One approach would be to use regular expressions (regex) directly in pandas filters using a method called str.extract()
. The method accepts an iterable of regular expression patterns as the first argument, and two additional optional arguments.
The second argument is expand=True
, which tells the method to return a DataFrame with each column containing a new boolean value for whether or not it has any matches for each pattern in the iterable.

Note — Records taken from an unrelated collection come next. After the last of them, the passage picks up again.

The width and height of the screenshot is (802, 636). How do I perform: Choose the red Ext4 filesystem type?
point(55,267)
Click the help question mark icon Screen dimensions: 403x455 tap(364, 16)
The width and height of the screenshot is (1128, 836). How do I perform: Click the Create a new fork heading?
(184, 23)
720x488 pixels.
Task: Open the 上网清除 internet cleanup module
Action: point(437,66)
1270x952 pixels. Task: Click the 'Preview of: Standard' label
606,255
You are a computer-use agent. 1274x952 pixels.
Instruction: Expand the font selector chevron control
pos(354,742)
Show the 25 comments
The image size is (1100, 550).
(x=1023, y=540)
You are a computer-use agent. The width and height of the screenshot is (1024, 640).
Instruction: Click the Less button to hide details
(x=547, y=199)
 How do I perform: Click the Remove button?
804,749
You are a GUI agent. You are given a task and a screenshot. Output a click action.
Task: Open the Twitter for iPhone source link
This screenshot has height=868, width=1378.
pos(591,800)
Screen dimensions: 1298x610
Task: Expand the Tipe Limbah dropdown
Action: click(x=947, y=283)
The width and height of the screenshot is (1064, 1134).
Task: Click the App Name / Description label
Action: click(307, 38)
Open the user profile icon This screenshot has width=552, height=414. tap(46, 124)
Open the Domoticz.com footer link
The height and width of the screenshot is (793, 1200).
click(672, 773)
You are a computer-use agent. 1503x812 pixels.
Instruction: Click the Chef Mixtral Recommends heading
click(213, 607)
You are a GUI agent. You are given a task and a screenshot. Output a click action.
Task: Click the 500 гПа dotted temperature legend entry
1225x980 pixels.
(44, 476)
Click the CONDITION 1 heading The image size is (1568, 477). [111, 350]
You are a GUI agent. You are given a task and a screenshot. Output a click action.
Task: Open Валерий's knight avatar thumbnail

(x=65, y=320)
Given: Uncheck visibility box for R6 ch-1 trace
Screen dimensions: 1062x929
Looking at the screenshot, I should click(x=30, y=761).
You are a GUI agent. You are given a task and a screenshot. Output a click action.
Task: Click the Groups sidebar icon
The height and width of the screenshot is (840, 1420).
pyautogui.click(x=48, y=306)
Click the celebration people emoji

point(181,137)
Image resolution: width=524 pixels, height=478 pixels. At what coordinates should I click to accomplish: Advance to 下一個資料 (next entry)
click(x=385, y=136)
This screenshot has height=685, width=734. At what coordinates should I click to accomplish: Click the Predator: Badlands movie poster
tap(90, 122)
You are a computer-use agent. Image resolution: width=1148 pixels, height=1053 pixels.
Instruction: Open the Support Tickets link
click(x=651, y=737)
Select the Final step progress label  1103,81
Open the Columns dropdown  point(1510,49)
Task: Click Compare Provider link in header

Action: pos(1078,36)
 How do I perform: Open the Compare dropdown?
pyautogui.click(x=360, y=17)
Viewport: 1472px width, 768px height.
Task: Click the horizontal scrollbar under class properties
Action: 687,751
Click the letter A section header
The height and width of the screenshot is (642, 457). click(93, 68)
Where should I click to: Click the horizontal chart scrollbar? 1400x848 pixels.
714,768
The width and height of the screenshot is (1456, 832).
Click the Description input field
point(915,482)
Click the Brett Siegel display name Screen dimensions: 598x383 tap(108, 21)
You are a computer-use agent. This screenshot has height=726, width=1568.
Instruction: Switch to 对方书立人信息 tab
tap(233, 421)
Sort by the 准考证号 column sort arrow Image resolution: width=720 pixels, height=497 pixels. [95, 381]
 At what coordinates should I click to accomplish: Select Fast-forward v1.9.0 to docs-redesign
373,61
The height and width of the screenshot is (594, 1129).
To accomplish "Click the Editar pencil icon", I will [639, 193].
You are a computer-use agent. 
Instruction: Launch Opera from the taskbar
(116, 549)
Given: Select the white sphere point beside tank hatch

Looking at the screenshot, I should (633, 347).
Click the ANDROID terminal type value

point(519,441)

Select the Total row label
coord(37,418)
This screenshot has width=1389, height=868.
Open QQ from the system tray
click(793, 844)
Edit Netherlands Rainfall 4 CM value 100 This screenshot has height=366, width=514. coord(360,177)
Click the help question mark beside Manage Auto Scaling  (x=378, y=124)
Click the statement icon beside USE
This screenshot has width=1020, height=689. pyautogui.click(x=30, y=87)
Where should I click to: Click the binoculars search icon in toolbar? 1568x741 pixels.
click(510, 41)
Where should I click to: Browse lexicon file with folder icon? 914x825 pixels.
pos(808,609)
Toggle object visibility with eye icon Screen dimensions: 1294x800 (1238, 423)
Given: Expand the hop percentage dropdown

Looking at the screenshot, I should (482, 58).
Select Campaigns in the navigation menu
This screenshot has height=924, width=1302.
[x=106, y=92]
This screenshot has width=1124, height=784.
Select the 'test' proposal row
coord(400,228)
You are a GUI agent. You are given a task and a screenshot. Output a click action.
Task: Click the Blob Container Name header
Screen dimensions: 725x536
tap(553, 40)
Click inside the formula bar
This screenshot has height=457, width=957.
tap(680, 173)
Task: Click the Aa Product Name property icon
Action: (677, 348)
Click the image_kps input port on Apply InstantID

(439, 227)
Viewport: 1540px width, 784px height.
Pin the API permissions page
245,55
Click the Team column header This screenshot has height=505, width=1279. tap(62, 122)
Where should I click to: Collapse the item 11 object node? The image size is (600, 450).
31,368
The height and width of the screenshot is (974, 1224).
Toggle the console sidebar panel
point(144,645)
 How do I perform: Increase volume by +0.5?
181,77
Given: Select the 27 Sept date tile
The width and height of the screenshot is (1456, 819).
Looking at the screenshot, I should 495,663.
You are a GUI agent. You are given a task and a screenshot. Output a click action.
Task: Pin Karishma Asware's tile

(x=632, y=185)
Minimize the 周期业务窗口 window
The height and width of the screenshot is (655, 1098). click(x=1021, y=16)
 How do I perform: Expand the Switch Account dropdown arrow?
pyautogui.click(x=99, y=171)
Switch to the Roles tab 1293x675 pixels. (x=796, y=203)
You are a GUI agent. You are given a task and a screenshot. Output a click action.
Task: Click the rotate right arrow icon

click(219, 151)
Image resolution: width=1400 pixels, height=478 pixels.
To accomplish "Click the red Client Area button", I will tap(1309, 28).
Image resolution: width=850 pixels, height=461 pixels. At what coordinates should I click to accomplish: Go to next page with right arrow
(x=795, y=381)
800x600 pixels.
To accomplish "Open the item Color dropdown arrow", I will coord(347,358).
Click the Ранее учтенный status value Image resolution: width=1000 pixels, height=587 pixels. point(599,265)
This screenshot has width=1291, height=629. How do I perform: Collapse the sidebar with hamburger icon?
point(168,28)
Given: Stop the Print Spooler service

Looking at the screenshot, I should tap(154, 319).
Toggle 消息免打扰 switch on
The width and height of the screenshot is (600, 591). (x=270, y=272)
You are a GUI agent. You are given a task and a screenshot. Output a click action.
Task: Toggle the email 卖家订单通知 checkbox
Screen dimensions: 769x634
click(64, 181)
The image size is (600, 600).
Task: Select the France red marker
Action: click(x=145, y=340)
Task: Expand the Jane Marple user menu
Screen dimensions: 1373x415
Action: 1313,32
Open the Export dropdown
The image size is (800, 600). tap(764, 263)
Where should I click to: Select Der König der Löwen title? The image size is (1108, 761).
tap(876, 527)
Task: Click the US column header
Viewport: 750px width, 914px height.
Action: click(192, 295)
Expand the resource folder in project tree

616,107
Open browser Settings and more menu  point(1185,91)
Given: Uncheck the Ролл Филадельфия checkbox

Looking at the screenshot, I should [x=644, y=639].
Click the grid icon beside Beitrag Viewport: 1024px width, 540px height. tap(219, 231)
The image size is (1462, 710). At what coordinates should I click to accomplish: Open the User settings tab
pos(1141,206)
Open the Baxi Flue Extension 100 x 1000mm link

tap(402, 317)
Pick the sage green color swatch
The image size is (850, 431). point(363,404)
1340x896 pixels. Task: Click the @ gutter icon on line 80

This allows for multiple filters to be applied in one call, without having to nest calls to str.contains()
within another.
In the case of your example, you can use re.compile()
to compile the regular expression, and then pass this object as an argument to df.str.extract()
. The resulting DataFrame will have three columns: one for each pattern, with a boolean value indicating whether or not there was a match for that pattern in the corresponding column of the original DataFrame.
Here is a complete code example demonstrating this approach:
import re
import pandas as pd
# Define data
df = pd.DataFrame({'a' : [1,2,3,4], 'b' : ['hi', 'foo', 'fat', 'cat']})
# Compile regex pattern
pattern = re.compile('f')
# Use the pattern to extract a boolean series from each column of df
bool_series = pd.concat([df[col].str.contains(pattern, expand=True) for col in df], axis=1)
# Convert boolean series to dataframe with named columns and Boolean values (True/False) as DataFrame rows
filtered_df = bool_series.loc[:, (bool_series).any()].astype(float)
print(filtered_df)
a b a
0 1 NaN 1
As seen from the above example, we use re.compile('f')
to create a regex pattern object which can then be used with pd.concat()
, as shown in the bool_series = pd.concat([df[col].str.contains(pattern, expand=True) for col in df]))
. We can then use this re.Pattern
to filter the original dataframe using the bool_series.loc[:, (bool_series).any()].astype(float)
. This will return a filtered DataFrame where the columns have Boolean values indicating whether or not there were matches in each column for the provided pattern.